In my experience, this is the crux of our problem: how do we combine forgiveness with accountability? Too often I have counseled churches with elders or staff who have been problematic, and the session’s response has been to either look the other way, or to seek exclusion. It’s hard to take the third way of addressing the issue directly, respectfully, compassionately, and decisively. To look the other way for fear of conflict gives the offender—and the rest of the church—the signal that the negative behavior (such as bullying or gossiping) is acceptable, even effective. Abusive husbands who were “forgiven” by a conflict-avoiding church have said this allowed them to continue their abusive behavior. To exclude those who offend us denies our call to be forgiving and welcoming.
Remember, all are welcome, but not all have the gifts to lead. And all are welcome, but no one has the right to break the sacredness of the church as sanctuary, as refuge.
So how do we as Christians welcome all, forgive even those who sin against us, but also care for all that have been entrusted to us? As our world becomes increasingly diverse, as our church traditions go through fundamental change, and as more and more people have less and less respect for the church, we all must consider how to deal with this challenge. We can look to the early church for guidance, when Jews were expected to welcome Gentiles, ex-slaves were asked to forgive their masters, and Christians came to be led by one who tried to kill them.
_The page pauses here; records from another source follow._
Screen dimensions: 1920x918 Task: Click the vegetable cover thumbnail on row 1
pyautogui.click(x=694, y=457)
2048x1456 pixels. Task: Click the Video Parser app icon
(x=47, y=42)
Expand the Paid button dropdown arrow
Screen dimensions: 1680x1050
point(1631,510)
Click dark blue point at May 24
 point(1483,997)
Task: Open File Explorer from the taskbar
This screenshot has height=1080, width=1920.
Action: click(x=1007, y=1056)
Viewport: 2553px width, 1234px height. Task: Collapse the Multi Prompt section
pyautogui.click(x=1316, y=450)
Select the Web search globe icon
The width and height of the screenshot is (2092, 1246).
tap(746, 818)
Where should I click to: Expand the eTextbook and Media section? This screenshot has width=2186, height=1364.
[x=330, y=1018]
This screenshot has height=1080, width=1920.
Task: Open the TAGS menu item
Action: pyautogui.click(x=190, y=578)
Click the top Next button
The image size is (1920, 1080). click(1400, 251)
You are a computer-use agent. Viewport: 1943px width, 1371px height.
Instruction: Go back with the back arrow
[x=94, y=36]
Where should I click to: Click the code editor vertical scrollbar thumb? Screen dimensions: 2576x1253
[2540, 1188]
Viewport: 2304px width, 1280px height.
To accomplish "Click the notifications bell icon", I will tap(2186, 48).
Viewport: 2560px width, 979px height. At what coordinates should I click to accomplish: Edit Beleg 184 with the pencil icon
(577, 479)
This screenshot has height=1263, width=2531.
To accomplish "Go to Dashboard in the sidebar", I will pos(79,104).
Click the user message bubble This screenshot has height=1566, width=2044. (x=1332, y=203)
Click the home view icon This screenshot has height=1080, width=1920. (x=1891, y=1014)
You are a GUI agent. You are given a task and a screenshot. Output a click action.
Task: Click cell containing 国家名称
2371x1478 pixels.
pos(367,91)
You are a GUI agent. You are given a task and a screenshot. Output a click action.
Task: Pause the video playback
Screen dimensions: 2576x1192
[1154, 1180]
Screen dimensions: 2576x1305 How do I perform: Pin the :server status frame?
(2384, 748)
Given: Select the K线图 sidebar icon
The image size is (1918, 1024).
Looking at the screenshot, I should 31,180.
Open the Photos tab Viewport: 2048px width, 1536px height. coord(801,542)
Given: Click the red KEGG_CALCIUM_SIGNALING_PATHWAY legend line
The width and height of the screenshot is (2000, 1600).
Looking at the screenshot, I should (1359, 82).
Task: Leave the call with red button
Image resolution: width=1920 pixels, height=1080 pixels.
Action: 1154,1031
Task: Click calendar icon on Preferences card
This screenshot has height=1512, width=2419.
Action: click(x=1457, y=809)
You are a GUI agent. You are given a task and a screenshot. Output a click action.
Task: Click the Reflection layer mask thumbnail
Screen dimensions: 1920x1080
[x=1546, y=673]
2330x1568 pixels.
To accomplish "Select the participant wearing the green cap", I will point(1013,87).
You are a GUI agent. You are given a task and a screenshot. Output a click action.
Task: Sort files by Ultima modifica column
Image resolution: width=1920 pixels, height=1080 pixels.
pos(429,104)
While the early church did not have the task and benefit of stewarding the abundant wealth of the PC(USA), Jesus told several parables about servants being entrusted with property. So we do have guidance, and ancestors in faith to learn from.
May we live out our faith as welcoming, caring, forgiving people to all we encounter. May we have the perseverance to protect and use wisely the gifts entrusted to us. And may we always look to Christ for guidance and salvation, as we continue to seek to serve him in a world that does not know him.